Top of Input material

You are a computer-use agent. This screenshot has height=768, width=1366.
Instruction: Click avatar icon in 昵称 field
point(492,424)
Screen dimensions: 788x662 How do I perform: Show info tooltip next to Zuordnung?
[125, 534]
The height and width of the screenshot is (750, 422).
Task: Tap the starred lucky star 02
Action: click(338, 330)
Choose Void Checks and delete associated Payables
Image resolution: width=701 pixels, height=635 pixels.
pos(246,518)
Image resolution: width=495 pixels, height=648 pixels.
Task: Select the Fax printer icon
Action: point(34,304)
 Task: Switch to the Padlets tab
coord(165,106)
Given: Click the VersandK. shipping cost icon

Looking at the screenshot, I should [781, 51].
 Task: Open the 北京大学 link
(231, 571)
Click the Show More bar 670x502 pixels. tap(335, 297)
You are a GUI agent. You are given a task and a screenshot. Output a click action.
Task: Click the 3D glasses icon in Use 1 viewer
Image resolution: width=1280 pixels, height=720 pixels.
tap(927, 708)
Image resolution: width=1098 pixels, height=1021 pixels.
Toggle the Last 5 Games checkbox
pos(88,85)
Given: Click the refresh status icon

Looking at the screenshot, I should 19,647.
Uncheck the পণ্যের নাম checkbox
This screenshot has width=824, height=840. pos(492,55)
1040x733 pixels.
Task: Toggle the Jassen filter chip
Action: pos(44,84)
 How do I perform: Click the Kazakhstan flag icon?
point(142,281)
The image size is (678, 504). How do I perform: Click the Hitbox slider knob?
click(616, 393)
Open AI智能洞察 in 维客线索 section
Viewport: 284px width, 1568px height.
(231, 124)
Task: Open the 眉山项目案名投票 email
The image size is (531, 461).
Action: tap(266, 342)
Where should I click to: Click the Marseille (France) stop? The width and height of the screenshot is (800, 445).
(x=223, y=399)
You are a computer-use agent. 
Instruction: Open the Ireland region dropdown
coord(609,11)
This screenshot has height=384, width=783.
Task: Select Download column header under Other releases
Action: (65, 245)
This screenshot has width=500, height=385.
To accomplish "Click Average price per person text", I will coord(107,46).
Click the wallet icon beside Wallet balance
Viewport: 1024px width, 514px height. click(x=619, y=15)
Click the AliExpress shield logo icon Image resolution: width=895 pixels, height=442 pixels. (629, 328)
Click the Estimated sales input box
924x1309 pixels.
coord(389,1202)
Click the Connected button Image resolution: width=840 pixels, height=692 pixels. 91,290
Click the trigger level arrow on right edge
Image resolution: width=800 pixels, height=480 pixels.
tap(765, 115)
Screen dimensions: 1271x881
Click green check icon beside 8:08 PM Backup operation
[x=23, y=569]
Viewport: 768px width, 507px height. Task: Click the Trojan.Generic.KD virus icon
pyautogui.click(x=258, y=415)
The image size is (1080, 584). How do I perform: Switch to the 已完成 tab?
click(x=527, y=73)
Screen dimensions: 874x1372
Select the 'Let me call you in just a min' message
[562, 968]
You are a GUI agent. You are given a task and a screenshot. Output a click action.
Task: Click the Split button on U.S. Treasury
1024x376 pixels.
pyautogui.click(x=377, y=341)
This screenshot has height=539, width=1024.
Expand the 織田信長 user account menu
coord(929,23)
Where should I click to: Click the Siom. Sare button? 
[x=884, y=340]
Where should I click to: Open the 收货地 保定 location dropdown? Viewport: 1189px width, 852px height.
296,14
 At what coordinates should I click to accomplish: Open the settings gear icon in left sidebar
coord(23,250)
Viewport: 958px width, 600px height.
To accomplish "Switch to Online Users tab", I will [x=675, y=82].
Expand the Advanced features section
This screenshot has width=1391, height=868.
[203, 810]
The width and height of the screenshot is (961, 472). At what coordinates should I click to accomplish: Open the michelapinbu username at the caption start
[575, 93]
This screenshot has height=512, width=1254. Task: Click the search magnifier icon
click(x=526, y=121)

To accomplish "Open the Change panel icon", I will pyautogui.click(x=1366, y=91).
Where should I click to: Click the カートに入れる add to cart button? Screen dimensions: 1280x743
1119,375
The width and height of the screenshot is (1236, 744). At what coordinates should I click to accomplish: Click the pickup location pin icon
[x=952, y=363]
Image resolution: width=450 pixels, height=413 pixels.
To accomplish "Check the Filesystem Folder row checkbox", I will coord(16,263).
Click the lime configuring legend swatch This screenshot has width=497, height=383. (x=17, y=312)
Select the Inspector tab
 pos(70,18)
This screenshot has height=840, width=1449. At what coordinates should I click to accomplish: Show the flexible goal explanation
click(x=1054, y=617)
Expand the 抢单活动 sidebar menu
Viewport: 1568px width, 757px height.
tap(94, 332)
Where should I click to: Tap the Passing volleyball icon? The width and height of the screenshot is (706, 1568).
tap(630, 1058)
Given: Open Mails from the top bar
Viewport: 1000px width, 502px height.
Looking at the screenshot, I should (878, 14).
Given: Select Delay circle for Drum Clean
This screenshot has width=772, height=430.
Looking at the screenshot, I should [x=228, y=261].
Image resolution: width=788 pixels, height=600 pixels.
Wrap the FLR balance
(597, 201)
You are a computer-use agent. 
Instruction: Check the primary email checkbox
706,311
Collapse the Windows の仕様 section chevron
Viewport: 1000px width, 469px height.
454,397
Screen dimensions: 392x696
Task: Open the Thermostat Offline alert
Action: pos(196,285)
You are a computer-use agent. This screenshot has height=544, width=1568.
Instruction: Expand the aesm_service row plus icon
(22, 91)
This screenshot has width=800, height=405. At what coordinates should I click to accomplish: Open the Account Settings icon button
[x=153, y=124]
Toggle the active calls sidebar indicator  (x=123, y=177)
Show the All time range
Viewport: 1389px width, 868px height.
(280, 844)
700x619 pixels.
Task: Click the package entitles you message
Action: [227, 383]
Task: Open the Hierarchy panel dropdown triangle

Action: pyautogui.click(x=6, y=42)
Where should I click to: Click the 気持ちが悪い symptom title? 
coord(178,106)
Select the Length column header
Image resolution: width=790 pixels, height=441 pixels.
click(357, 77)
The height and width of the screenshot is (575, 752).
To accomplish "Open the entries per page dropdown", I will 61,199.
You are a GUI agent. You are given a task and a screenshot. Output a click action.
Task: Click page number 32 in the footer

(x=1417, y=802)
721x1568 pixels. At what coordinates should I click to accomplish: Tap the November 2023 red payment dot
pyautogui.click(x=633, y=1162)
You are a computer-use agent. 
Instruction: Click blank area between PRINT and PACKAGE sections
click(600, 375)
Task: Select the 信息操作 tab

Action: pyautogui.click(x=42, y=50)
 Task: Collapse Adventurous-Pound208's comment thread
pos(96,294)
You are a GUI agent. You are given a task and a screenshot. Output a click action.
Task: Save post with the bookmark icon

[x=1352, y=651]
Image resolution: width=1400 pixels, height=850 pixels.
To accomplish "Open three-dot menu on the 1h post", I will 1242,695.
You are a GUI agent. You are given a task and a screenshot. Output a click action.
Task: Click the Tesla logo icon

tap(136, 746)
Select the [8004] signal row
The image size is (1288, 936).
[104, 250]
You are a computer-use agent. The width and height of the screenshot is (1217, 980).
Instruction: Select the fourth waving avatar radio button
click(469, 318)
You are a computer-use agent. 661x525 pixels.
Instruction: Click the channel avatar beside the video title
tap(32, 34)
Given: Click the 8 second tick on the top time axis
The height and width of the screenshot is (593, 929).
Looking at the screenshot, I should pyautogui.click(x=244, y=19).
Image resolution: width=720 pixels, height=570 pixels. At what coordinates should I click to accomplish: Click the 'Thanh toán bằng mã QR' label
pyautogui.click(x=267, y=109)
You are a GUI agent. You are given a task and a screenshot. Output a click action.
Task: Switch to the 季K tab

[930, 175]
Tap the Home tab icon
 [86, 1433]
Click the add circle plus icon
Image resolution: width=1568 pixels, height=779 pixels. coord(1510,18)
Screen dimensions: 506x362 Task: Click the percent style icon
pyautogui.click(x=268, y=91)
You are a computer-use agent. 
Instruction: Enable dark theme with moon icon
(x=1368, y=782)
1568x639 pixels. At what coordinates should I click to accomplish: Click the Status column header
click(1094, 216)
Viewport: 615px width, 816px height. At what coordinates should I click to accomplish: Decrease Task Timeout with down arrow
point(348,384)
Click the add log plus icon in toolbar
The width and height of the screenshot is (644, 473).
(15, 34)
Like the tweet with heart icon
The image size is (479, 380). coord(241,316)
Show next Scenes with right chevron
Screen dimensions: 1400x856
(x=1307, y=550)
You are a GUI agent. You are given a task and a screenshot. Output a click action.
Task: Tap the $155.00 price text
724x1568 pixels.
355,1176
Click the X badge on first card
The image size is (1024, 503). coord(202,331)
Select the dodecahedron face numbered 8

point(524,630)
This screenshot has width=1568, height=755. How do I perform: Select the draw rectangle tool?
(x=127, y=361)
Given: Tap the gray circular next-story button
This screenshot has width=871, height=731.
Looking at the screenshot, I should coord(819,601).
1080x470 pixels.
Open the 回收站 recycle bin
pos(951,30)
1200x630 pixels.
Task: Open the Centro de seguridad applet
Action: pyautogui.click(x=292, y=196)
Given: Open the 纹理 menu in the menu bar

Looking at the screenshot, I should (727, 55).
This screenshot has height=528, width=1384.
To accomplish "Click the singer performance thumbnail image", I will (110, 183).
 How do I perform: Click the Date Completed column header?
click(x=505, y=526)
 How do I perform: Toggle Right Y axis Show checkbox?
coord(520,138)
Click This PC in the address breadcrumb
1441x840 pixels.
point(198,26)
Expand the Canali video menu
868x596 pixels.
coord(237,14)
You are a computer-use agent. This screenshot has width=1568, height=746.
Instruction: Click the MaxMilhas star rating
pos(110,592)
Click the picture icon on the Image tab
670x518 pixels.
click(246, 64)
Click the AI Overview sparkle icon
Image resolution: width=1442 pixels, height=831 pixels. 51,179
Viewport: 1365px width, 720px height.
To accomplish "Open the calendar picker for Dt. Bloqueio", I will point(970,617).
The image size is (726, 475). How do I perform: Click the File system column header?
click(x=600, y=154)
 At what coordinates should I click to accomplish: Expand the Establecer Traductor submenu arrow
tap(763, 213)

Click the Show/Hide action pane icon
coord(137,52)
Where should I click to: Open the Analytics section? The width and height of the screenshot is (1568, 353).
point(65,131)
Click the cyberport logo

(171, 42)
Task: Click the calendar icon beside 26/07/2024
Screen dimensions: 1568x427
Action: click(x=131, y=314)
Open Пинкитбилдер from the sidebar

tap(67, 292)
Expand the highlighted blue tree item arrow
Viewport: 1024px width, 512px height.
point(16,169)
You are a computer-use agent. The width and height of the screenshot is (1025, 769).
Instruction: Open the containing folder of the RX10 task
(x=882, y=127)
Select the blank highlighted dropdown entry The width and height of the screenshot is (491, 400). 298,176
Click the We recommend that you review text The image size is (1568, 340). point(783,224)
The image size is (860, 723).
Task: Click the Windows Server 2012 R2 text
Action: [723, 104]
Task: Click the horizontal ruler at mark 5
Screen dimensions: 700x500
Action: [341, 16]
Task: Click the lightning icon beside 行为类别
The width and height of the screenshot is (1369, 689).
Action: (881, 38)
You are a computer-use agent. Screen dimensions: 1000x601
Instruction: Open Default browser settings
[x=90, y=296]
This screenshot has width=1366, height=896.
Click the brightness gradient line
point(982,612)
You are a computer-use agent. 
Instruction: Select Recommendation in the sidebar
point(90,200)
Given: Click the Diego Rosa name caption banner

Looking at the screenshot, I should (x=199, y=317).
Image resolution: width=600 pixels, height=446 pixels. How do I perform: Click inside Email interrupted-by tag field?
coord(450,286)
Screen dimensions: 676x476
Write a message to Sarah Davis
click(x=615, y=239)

Bottom of Input material

» **Work item**
Reproduce only the lines above, starting at the line with "Screen dimensions: 506x362" and ending at the line with "Click This PC in the address breadcrumb", exactly as written.

» **Answer for the task**
Screen dimensions: 506x362 Task: Click the percent style icon
pyautogui.click(x=268, y=91)
You are a computer-use agent. 
Instruction: Enable dark theme with moon icon
(x=1368, y=782)
1568x639 pixels. At what coordinates should I click to accomplish: Click the Status column header
click(1094, 216)
Viewport: 615px width, 816px height. At what coordinates should I click to accomplish: Decrease Task Timeout with down arrow
point(348,384)
Click the add log plus icon in toolbar
The width and height of the screenshot is (644, 473).
(15, 34)
Like the tweet with heart icon
The image size is (479, 380). coord(241,316)
Show next Scenes with right chevron
Screen dimensions: 1400x856
(x=1307, y=550)
You are a GUI agent. You are given a task and a screenshot. Output a click action.
Task: Tap the $155.00 price text
724x1568 pixels.
355,1176
Click the X badge on first card
The image size is (1024, 503). coord(202,331)
Select the dodecahedron face numbered 8

point(524,630)
This screenshot has width=1568, height=755. How do I perform: Select the draw rectangle tool?
(x=127, y=361)
Given: Tap the gray circular next-story button
This screenshot has width=871, height=731.
Looking at the screenshot, I should coord(819,601).
1080x470 pixels.
Open the 回收站 recycle bin
pos(951,30)
1200x630 pixels.
Task: Open the Centro de seguridad applet
Action: pyautogui.click(x=292, y=196)
Given: Open the 纹理 menu in the menu bar

Looking at the screenshot, I should (727, 55).
This screenshot has height=528, width=1384.
To accomplish "Click the singer performance thumbnail image", I will (110, 183).
 How do I perform: Click the Date Completed column header?
click(x=505, y=526)
 How do I perform: Toggle Right Y axis Show checkbox?
coord(520,138)
Click This PC in the address breadcrumb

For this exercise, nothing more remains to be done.